Il est aussi curieux de rappeler qu’elle fut jouée à La Rochelle, en 1558, devant Antoine de Bourbon & Jeanne d’Albret, la fille de Marguerite. C’est au fond le même sujet que le Malade, &, si la Moralité de Malingre était de 1558, date du voyage du roy de Navarre & de sa jeune femme, comme nous l’apprend le journal du pasteur Michel Pacqueteau[1], ce serait lui qui se serait inspiré de l’œuvre de la Reine ; mais son œuvre était écrite depuis longtemps, puisqu’on en connaît une édition imprimée à Paris par Pierre Vignolle en 1533. Comme Marguerite a surtout écrit à la fin de sa vie, il se pourrait que le thème soit de Malingre & que ce soit Marguerite qui le lui ait ensuite repris.

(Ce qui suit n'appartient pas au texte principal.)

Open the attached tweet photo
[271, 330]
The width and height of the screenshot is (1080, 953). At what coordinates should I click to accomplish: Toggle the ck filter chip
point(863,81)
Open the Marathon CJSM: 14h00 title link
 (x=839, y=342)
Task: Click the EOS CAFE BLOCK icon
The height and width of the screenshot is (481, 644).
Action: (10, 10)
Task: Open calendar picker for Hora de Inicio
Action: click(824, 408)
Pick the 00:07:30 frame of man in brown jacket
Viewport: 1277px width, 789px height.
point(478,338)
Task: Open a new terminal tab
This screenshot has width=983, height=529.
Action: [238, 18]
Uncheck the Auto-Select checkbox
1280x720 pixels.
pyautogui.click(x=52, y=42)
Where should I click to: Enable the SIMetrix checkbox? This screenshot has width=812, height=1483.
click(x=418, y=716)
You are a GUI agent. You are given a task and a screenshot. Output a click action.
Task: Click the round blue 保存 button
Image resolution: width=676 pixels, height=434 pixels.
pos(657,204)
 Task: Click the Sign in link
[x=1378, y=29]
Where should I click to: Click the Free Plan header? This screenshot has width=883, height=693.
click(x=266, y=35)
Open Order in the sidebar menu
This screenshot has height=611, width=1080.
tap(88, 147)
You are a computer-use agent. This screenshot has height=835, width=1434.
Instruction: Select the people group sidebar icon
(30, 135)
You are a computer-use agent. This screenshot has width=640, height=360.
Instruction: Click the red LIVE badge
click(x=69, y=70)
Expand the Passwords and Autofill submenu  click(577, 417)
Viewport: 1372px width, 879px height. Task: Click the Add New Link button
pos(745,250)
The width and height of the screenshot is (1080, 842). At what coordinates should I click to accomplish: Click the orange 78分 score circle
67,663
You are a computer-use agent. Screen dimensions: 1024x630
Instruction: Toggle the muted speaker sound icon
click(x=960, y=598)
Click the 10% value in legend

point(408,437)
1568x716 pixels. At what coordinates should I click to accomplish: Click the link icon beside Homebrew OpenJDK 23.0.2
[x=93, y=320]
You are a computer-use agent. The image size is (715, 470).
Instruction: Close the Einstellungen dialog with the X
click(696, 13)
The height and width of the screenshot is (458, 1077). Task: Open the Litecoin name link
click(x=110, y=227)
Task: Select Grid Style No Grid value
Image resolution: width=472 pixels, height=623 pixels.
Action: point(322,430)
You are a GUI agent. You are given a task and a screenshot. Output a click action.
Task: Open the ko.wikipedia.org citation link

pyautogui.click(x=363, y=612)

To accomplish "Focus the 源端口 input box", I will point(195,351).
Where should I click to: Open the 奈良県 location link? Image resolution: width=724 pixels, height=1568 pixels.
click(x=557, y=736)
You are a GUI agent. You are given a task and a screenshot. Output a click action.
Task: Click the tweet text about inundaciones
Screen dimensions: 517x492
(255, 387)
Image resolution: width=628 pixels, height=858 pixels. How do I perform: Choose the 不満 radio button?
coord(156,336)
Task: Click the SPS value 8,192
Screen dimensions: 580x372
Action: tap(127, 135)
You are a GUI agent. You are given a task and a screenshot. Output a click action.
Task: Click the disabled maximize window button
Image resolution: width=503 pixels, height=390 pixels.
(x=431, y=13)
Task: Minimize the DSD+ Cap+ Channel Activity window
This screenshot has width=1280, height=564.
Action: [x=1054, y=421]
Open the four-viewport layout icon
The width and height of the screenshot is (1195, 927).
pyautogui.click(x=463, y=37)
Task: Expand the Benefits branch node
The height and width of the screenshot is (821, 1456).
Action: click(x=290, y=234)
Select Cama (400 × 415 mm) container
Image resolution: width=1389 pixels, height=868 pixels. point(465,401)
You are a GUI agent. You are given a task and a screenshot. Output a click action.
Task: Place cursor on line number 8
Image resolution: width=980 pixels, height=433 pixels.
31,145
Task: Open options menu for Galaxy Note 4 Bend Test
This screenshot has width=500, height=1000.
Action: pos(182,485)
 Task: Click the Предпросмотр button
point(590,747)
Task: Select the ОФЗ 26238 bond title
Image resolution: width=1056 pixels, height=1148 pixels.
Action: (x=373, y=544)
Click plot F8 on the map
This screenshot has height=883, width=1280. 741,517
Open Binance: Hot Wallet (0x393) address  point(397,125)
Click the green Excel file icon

Les Deux Filles, les Deux Mariées & la Vieille n’ont rien de religieux : c’est, plus brièvement, une sorte de débat sur des questions amoureuses, comme Marguerite en a fait dans le

  1. Origine & progrès de la Reformation à La Rochelle, par M. L. de Richemont, précédé d’une notice sur Philippe Vincent. Paris, Sandoz, 1872, pet. in-8o, p. 51-4 & 99.